Here in Taiwan, Delta Electronics, as a leader in power electronics, has seen a surge in orders driven by high-power density AI servers, expected to continue growing into 2026. Huasheng Electric, a long-term partner of Taiwan Power Company, benefits from the TWD 564.5 billion grid upgrade plan and is also a leader in the charging station industry. United Renewable Energy, as a solar cell leader, has seen gross margin recovery, benefiting from technological upgrades and anti-dumping tariffs, with overseas shipments expected to grow over 15%. Sunwoda’s wind turbine blade materials hold a high market share, with order backlog exceeding TWD 10 billion, and revenue growth projected at 18%. Yuanjing focuses on high-efficiency solar products, with high overseas order visibility, expecting annual growth of 12-15%.

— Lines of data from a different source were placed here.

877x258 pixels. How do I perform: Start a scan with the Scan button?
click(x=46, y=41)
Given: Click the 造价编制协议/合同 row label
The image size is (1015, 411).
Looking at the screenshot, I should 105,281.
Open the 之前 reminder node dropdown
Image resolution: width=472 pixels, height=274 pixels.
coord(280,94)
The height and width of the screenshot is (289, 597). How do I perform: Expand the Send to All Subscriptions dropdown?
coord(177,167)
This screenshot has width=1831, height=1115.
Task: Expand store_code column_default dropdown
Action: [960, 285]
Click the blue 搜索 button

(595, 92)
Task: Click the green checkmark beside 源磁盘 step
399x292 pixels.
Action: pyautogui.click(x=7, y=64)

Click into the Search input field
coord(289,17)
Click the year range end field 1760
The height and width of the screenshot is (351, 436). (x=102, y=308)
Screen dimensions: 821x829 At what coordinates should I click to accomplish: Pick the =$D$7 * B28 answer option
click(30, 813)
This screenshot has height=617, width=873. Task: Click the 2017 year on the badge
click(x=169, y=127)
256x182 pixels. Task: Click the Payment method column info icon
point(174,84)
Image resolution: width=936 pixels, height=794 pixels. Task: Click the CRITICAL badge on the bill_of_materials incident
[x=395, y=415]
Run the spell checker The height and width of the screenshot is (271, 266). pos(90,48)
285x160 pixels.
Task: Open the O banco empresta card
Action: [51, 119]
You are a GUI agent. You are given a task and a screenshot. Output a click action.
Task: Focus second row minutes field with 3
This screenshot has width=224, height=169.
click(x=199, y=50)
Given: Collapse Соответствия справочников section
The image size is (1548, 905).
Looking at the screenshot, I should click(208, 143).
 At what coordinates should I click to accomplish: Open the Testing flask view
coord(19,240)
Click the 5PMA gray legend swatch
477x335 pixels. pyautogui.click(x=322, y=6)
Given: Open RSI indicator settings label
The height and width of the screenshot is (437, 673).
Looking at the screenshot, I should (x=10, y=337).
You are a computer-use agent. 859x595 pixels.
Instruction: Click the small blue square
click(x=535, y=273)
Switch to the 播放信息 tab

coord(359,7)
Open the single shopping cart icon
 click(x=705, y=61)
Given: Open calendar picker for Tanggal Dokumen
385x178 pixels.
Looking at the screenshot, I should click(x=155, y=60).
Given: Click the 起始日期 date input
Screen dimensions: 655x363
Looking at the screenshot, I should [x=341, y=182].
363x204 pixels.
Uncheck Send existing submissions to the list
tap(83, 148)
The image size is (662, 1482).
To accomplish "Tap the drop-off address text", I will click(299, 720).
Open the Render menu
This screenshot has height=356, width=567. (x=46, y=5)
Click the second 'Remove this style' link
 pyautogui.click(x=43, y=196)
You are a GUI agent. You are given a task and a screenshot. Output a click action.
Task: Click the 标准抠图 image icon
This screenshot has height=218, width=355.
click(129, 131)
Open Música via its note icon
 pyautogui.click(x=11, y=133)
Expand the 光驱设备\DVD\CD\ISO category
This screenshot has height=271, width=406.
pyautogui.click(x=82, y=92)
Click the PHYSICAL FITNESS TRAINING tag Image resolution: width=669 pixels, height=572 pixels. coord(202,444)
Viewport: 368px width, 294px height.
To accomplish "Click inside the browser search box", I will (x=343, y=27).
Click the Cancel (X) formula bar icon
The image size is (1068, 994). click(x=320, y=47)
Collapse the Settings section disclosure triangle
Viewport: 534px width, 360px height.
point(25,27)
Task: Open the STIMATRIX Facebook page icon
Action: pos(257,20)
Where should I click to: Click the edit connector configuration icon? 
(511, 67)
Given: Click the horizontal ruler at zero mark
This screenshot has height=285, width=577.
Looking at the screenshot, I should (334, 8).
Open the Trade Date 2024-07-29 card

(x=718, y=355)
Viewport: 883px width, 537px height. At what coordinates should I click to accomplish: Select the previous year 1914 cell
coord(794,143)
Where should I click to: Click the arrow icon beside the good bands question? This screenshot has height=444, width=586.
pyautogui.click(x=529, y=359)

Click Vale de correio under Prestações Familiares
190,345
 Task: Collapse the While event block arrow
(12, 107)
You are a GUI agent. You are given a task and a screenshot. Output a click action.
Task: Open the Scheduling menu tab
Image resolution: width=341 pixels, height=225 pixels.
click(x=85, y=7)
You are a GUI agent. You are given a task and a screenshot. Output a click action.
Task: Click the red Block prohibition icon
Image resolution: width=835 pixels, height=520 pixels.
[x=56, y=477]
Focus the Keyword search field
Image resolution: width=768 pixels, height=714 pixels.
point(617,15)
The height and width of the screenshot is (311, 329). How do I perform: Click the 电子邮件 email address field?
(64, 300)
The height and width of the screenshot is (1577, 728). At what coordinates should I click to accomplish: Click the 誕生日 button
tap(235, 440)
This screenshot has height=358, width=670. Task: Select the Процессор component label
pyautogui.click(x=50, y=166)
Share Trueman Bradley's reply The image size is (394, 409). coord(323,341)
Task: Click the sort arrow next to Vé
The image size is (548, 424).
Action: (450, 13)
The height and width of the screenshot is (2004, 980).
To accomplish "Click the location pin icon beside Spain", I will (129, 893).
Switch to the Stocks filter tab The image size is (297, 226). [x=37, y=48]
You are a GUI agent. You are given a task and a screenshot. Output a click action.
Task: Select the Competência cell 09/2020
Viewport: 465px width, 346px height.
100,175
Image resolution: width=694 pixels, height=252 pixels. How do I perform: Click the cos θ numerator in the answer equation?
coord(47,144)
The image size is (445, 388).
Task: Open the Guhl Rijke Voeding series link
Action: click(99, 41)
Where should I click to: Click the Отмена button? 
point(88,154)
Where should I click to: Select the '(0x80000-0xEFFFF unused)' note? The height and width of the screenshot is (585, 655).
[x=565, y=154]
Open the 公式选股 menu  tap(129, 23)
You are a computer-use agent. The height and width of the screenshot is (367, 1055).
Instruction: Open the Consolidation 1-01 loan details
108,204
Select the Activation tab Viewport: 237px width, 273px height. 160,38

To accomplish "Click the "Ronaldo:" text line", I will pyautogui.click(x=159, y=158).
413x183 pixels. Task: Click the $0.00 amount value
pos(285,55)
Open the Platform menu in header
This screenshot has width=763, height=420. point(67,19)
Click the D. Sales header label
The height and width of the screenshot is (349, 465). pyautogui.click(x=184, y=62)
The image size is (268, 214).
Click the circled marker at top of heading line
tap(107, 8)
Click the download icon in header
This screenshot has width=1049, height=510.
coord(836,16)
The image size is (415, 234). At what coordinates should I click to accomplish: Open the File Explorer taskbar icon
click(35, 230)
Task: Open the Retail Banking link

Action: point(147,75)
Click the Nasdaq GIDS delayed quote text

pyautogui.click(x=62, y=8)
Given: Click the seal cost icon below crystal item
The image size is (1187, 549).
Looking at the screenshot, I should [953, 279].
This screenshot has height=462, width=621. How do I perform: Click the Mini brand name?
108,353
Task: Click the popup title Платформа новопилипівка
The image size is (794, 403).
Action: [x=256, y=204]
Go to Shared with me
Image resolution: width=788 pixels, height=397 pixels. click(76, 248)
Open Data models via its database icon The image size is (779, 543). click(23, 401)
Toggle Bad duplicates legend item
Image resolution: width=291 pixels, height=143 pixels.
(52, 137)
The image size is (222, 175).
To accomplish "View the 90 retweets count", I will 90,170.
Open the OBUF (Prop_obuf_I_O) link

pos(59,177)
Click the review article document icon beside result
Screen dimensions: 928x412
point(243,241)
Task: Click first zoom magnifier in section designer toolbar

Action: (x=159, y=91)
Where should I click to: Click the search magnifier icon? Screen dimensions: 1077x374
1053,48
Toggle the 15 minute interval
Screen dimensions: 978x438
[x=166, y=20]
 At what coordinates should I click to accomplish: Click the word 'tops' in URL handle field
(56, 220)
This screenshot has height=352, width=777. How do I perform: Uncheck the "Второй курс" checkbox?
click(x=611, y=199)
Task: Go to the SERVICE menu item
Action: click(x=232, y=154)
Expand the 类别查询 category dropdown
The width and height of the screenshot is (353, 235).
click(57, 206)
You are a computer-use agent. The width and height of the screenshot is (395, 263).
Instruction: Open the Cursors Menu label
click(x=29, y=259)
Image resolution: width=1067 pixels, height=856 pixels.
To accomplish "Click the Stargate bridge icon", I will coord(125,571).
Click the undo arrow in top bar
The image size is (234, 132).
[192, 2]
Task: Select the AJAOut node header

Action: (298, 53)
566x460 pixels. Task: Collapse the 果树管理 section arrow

On the U.S. stock side, it’s even more direct. Constellation Energy is the largest nuclear power operator in the U.S., having signed a 20-year contract to restart the Three Mile Island nuclear plant, with a major expansion of data center projects planned for 2026. Oklo’s micro nuclear reactors, supported by Sam Altman, have received NRC approval ahead of schedule; Amazon and Equinix are in talks. This company’s fast-fission technology is low-cost and quick to deploy, with explosive potential amid AI power shortages. Eaton, a leader in smart grids, already has transformer orders scheduled for 24 months out, and its grid business is expected to grow over 25% in 2026. GE Vernova covers high-voltage transformers and HVDC transmission, benefiting from global grid upgrade investments projected at $68 billion annually, with backlog reaching new highs. NextEra Energy, the largest green energy company in the U.S., leads in wind and solar capacity worldwide, with stable dividends and annual growth over 10%.

Honestly, green energy concept stocks and new energy stocks are quite volatile, but the current logic is no longer about hype but about real order certainty and rigid demand. For allocation, I suggest 50-60% in AI power stocks for high growth, 30-40% in traditional energy stocks for defensive support, and the remaining 10% kept liquid. In a long-term upward trend, short-term dips are opportunities to add positions. Key indicators to monitor include AI capital expenditure, grid investment scale, and technological iteration progress.

From 2026 to 2030, the structural opportunities in new energy stocks are truly not to be missed.